By comparing the two expressions, we can deduce that $$ \sin x = \cos^{2}x $$. This is a crucial relationship we will use.

**step3** Analyzing the Expression to be Evaluated

The expression we need to evaluate is $$ \cos ^{12}x +3\cos ^{10}x+3\cos ^{8}x+\cos ^{6}x-2 $$.
Let's focus on the first four terms: $$ \cos ^{12}x +3\cos ^{10}x+3\cos ^{8}x+\cos ^{6}x $$.
This structure resembles the binomial expansion of the cube of a sum: $$(a+b)^3 = a^3 + 3a^2b + 3ab^2 + b^3$$.
Let's identify 'a' and 'b' in our expression.
If we let $$ a = \cos^4 x $$ and $$ b = \cos^2 x $$, then:
$$ a^3 = (\cos^4 x)^3 = \cos^{12}x $$
$$ 3a^2b = 3(\cos^4 x)^2 (\cos^2 x) = 3(\cos^8 x)(\cos^2 x) = 3\cos^{10}x $$
$$ 3ab^2 = 3(\cos^4 x) (\cos^2 x)^2 = 3(\cos^4 x)(\cos^4 x) = 3\cos^{8}x $$
$$ b^3 = (\cos^2 x)^3 = \cos^{6}x $$
So, the first four terms of the expression can be written as $$ (\cos^4 x + \cos^2 x)^3 $$.
Therefore, the original expression becomes $$ (\cos^4 x + \cos^2 x)^3 - 2 $$.
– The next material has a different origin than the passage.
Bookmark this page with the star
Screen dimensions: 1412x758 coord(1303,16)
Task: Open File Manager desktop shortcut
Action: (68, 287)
**step4** Substituting the Derived Relationship into the Expression

From Step 2, we found the important relationship $$ \cos^{2}x = \sin x $$.
Now we will substitute this into the simplified expression from Step 3:
$$ (\cos^4 x + \cos^2 x)^3 - 2 $$
We can rewrite $$ \cos^4 x $$ as $$ (\cos^2 x)^2 $$.
So, the expression becomes $$ ((\cos^2 x)^2 + \cos^2 x)^3 - 2 $$.
Substitute $$ \cos^{2}x = \sin x $$ into this expression:
$$ ((\sin x)^2 + \sin x)^3 - 2 $$
This simplifies to:
$$ (\sin^2 x + \sin x)^3 - 2 $$.

**step5** Final Calculation

From the original given condition in Step 1, we know that $$ \sin x + \sin^{2}x = 1 $$.
We will substitute this value into the expression from Step 4:
$$ (1)^3 - 2 $$
Now, perform the arithmetic:
$$ 1 - 2 $$
$$ -1 $$
Thus, the value of the given expression is -1.